**What you have to do**
Instruction for the data below: set down exactly the lines from the line with "Task: Click the Services puzzle icon" to the line with "Given: Open the 选择颜色 dropdown showing 深色", inclusive, and no others.

**Information**
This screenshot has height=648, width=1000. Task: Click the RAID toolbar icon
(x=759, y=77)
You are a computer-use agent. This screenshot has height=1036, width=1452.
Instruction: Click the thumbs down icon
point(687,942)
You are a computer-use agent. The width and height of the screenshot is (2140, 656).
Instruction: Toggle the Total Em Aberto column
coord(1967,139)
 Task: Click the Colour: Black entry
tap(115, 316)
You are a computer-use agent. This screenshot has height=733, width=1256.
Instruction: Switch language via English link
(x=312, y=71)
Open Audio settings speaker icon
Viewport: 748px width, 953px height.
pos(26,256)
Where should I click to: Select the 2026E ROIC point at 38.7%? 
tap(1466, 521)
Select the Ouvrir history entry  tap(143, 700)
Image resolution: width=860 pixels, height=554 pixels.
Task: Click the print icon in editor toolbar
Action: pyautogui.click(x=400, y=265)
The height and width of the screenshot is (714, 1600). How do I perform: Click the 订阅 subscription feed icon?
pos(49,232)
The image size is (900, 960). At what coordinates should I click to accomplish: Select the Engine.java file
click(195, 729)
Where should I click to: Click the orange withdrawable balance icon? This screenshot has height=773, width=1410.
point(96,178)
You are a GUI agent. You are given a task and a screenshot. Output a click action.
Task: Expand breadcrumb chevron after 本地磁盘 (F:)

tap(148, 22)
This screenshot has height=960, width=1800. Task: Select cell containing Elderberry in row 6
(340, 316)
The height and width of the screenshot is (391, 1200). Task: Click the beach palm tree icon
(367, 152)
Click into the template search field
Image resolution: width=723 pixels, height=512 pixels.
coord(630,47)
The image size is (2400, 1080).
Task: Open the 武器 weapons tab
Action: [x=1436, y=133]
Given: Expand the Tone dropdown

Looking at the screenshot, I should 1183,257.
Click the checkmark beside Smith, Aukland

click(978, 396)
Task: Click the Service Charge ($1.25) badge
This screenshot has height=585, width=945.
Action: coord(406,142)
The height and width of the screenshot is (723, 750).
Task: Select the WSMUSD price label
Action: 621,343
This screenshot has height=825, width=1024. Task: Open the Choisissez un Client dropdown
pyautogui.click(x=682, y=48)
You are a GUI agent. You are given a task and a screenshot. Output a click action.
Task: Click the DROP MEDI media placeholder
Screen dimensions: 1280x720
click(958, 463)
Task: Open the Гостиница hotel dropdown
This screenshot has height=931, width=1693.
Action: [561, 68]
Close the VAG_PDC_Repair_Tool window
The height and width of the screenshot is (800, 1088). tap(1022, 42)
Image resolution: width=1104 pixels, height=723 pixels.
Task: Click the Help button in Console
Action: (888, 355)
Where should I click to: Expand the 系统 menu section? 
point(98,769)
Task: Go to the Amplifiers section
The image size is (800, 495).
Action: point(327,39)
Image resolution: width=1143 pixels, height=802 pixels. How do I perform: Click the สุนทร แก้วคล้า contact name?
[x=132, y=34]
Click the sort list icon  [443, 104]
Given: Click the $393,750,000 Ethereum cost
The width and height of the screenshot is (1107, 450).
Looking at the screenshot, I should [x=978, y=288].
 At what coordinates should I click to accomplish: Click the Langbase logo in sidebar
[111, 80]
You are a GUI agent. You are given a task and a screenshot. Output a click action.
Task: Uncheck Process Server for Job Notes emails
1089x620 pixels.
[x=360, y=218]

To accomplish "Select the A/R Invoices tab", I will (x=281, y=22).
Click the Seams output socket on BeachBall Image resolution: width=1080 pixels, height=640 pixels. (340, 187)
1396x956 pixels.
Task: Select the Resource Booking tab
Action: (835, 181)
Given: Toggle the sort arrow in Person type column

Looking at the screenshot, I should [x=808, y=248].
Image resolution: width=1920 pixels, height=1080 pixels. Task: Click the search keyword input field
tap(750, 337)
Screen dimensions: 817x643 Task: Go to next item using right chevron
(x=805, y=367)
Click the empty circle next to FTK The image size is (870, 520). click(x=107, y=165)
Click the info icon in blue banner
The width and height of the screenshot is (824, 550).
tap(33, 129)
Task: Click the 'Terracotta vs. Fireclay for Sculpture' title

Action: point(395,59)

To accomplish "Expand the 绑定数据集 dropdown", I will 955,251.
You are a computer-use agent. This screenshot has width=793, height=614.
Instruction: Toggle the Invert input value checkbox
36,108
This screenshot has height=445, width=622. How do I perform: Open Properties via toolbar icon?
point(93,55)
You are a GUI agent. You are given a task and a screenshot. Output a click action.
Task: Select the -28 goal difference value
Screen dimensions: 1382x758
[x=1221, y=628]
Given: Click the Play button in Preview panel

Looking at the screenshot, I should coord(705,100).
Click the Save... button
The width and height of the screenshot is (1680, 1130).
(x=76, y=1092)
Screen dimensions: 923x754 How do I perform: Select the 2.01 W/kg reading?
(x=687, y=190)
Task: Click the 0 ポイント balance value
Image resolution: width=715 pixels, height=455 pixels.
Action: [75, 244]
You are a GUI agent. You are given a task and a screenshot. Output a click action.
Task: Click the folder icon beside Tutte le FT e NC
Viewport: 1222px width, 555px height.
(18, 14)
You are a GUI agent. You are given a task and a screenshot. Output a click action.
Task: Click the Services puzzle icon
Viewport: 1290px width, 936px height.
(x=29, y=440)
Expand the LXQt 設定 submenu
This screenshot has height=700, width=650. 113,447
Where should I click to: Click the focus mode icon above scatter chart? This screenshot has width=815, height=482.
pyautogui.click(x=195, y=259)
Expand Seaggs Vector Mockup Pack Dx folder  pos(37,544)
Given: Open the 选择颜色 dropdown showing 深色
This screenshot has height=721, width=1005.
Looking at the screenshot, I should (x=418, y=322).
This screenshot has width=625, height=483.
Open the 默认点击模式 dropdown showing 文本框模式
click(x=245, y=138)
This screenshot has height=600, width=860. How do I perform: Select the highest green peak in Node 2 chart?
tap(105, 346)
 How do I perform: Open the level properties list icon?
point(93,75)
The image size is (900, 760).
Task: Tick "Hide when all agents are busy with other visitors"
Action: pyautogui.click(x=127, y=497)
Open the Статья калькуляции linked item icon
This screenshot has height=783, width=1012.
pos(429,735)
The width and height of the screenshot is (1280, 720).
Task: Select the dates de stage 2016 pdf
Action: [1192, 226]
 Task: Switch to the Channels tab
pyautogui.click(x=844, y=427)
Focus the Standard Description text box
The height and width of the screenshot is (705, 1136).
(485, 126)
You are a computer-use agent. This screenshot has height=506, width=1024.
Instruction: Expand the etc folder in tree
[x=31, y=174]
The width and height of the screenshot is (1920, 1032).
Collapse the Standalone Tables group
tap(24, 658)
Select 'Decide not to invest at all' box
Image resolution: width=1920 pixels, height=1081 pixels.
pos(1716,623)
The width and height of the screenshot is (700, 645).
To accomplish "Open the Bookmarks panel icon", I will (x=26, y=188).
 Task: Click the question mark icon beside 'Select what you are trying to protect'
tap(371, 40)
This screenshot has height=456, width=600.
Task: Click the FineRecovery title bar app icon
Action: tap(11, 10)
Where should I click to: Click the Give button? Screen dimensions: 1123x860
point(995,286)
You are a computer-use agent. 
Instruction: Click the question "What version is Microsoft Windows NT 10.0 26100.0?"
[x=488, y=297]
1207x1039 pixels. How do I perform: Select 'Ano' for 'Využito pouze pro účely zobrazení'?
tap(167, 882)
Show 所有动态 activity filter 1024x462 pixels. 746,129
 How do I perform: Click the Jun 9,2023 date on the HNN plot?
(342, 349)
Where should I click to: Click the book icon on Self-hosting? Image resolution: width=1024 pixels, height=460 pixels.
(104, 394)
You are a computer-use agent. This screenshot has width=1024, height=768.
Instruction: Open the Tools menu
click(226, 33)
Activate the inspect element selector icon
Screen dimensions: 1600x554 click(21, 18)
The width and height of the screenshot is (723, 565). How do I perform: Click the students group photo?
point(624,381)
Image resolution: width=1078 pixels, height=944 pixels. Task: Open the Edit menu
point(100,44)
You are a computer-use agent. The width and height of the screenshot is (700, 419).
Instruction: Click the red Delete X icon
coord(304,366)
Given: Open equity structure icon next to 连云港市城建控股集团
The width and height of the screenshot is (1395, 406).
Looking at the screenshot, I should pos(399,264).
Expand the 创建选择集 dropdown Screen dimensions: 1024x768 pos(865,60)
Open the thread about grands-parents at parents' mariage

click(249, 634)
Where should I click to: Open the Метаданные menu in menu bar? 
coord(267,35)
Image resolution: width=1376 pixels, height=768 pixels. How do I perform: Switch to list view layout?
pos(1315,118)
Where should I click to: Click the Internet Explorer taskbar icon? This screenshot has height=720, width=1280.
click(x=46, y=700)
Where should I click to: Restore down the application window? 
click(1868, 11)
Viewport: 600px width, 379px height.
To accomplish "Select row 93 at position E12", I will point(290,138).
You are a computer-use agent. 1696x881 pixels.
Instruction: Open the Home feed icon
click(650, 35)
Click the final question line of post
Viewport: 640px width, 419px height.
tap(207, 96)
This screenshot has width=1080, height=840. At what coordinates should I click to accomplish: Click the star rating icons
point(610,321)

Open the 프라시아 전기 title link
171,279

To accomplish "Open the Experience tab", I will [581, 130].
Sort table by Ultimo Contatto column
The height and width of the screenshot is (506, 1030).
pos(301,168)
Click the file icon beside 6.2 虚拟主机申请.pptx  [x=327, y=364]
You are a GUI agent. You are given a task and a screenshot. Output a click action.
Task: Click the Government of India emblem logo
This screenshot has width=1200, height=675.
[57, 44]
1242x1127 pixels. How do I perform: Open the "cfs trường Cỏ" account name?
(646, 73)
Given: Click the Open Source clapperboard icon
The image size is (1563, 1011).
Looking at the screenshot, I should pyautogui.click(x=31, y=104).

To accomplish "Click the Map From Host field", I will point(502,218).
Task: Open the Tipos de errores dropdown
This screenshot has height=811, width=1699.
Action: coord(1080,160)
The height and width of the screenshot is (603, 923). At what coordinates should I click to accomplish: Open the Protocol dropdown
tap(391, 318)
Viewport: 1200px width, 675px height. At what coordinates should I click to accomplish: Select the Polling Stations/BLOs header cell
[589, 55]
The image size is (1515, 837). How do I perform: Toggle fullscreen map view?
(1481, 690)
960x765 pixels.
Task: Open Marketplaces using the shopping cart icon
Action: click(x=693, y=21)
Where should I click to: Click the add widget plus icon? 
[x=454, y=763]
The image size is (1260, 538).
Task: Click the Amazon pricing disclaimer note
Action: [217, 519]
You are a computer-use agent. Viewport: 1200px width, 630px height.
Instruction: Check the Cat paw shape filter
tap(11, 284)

**Answer to this task**
Task: Click the Services puzzle icon
Viewport: 1290px width, 936px height.
(x=29, y=440)
Expand the LXQt 設定 submenu
This screenshot has height=700, width=650. 113,447
Where should I click to: Click the focus mode icon above scatter chart? This screenshot has width=815, height=482.
pyautogui.click(x=195, y=259)
Expand Seaggs Vector Mockup Pack Dx folder  pos(37,544)
Given: Open the 选择颜色 dropdown showing 深色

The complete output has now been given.